In the blog post on the null hypothesis in education, what exception is said to work no matter the teacher, the student, or the method?

» **Study text**
════════════════

Tyler Cowen reports on a study that shows no difference between students taught traditionally and students taught with a blended-learning approach (combining on-line and in-person teaching). Tyler entitles his post The Hybrid Educational Model Works. I would only have said that if the blended-learning approach were shown to be better.
In education, the null hypothesis is that nothing makes a long-term, scalable, replicable difference. That is:
1. Take any pedagogical innovation or educational intervention.
2. Subject it to a controlled experiment.
3. Evaluate the experiment’s outcome several years later.
4. If the experiment works, attempt to replicate the experiment in more situations.
By the time you reach step 4, if not sooner, you will be unable to show that the innovation makes any difference in outcomes. What this suggests to me is that in the long run it is the characteristics of the students that determine outcomes, at least on average. Think of an individual student as “predestined” to reach a certain outcome. An educational intervention can disturb their path to the predestined outcome but will not change the outcome. I do not literally believe this model, but it is a null hypothesis that is difficult to disprove.
That’s why I find it odd that Bloom’s 2-Sigma “Problem” hasn’t received more attention:
That is interesting. Though one’s first assumption is that on-to one tutoring would be too expensive but that depends on the amount of time the tutoring takes.
Interestingly this is the approach many take to learning when a credential is not involved. An example would be learning to play an instrument. In the case of learning to play an instrument it is not expensive because the tutoring time is low.
If hybrid education can get the same results for cheaper how is that not an “it works” result?
Step 4 is usually the kicker. Lots of things work if you have a really smart education researcher running the experiment, or if you restrict the experiment to super students who are eager to learn a lot on their own. However, very few things work once you try to apply them more widely.
One exception is time on task: if you have students work longer studying a particular subject, they learn more about that particular subject. No matter the teacher, no matter the student, no matter the method. Such exceptions prove the rule, though.
Arguably, this is an argument for letting people be educated in different ways. If you talk to top-tier STEM students, they often express frustration about their earlier education holding them back so that they can sit in a nice tidy rectangular row of desks with 30 other students and crawl through a state-mandated curricilum. For such students, letting them spend an hour in the library would be an improvement for them, and hence an improvement for us all.
There’s an additional confounding effect raised a bit by the debates on “home schooling”…
ALL children from something resembling a household are to do some degree home schooled. Well or poorly, lots of effort or none, etc.
In the modern era, almost all children will have some exposure to various web resources. So a contemporaneous comparison of “100% traditional” versus “home schooled” vs “not home schooled” vs “hybrid web” is practically impossible – there are probably no 100% traditional students left, if any ever existed in the first place.

════════════════

» **Supplied material**
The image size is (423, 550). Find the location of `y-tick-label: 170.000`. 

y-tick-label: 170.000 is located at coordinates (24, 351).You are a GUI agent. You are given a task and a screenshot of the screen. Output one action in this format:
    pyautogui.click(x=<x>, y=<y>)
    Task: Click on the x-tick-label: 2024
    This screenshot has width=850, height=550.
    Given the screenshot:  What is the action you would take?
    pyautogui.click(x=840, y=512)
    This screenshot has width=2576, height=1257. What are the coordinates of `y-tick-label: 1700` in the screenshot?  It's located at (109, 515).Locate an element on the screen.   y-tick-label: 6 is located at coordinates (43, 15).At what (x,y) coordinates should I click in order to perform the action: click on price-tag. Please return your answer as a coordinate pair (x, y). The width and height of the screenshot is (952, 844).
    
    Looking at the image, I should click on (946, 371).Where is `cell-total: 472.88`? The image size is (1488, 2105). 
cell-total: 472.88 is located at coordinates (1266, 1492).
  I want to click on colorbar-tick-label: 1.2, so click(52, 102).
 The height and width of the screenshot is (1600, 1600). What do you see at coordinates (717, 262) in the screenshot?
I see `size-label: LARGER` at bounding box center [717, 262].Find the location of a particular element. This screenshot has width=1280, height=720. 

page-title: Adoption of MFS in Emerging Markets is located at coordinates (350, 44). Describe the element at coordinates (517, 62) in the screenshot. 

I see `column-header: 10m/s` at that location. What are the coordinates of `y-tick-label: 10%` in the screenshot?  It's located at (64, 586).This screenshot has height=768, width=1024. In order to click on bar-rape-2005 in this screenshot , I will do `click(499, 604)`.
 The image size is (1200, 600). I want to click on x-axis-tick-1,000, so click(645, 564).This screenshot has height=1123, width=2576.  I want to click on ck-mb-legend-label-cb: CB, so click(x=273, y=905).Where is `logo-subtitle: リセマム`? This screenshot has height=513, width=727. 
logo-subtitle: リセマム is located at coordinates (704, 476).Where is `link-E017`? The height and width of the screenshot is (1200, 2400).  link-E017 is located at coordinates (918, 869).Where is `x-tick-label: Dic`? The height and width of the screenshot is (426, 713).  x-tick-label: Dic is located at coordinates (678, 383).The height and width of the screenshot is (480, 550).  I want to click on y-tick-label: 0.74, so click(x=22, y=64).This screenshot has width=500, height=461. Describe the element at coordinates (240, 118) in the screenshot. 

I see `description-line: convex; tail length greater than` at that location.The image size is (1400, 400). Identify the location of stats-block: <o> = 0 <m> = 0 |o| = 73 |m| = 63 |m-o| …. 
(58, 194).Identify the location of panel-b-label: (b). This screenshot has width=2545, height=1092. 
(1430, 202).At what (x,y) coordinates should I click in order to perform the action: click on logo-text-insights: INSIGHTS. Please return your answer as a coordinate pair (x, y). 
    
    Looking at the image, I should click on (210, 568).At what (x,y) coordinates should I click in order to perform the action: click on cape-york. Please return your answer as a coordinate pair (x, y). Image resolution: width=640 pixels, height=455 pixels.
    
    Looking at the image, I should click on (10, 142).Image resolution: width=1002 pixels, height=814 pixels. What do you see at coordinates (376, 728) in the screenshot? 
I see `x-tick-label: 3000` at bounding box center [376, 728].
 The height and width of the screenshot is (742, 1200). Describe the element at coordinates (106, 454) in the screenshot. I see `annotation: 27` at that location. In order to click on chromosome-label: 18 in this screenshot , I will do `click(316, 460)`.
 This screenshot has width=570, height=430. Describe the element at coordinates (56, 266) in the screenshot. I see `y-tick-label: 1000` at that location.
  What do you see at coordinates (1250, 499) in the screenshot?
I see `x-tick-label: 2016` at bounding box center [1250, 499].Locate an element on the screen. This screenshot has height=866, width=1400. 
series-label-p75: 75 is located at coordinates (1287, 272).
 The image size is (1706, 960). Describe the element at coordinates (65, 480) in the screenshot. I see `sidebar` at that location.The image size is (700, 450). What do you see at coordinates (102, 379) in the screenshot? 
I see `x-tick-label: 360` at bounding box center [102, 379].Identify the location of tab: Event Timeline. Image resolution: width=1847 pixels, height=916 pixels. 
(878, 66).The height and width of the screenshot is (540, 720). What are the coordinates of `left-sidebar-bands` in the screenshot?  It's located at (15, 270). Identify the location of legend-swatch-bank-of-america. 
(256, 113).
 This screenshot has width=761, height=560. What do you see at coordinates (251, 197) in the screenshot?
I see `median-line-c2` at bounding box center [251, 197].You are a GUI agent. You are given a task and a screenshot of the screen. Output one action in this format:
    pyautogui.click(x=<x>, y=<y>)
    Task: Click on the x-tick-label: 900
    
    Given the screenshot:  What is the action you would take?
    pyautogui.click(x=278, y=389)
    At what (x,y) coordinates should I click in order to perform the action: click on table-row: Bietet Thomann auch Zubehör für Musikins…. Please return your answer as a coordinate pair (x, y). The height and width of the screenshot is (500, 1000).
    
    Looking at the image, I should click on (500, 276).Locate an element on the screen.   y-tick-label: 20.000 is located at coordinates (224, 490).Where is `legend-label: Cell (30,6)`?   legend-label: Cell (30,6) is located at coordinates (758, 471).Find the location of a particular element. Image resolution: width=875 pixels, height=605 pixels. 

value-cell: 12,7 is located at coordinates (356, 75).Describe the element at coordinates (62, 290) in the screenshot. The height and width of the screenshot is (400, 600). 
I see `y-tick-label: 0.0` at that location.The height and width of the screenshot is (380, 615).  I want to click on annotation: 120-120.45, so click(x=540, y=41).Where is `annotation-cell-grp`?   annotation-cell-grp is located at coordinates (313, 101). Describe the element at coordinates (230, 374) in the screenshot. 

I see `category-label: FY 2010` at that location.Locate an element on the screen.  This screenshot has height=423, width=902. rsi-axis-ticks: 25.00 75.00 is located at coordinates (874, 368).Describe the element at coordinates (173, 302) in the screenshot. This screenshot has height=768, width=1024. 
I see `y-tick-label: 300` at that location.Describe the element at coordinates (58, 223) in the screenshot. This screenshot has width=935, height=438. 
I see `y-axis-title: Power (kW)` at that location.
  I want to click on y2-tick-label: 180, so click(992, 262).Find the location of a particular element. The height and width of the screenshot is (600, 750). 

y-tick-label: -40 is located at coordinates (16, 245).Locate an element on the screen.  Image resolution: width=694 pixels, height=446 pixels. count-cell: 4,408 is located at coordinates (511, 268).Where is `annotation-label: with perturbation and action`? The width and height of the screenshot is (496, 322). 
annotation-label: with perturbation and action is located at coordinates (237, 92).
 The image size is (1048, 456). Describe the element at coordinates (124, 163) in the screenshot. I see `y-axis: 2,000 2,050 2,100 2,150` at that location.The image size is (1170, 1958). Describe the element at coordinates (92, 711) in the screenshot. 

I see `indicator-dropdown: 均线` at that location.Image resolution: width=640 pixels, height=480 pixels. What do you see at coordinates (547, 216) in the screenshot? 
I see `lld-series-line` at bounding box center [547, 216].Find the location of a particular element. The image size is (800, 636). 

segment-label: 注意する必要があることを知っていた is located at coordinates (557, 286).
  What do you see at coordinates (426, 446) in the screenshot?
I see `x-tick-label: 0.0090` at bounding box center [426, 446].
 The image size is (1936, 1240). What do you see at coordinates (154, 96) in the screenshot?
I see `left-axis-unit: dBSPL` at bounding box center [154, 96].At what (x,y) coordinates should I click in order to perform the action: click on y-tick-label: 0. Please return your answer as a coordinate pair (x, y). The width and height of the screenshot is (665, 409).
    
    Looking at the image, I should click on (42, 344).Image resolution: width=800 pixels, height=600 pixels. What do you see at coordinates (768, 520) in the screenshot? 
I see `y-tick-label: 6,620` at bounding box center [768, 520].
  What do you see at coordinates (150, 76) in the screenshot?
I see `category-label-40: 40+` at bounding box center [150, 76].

════════════════

» **Result of the task**
Time on task: students who spend longer studying a particular subject learn more about that subject.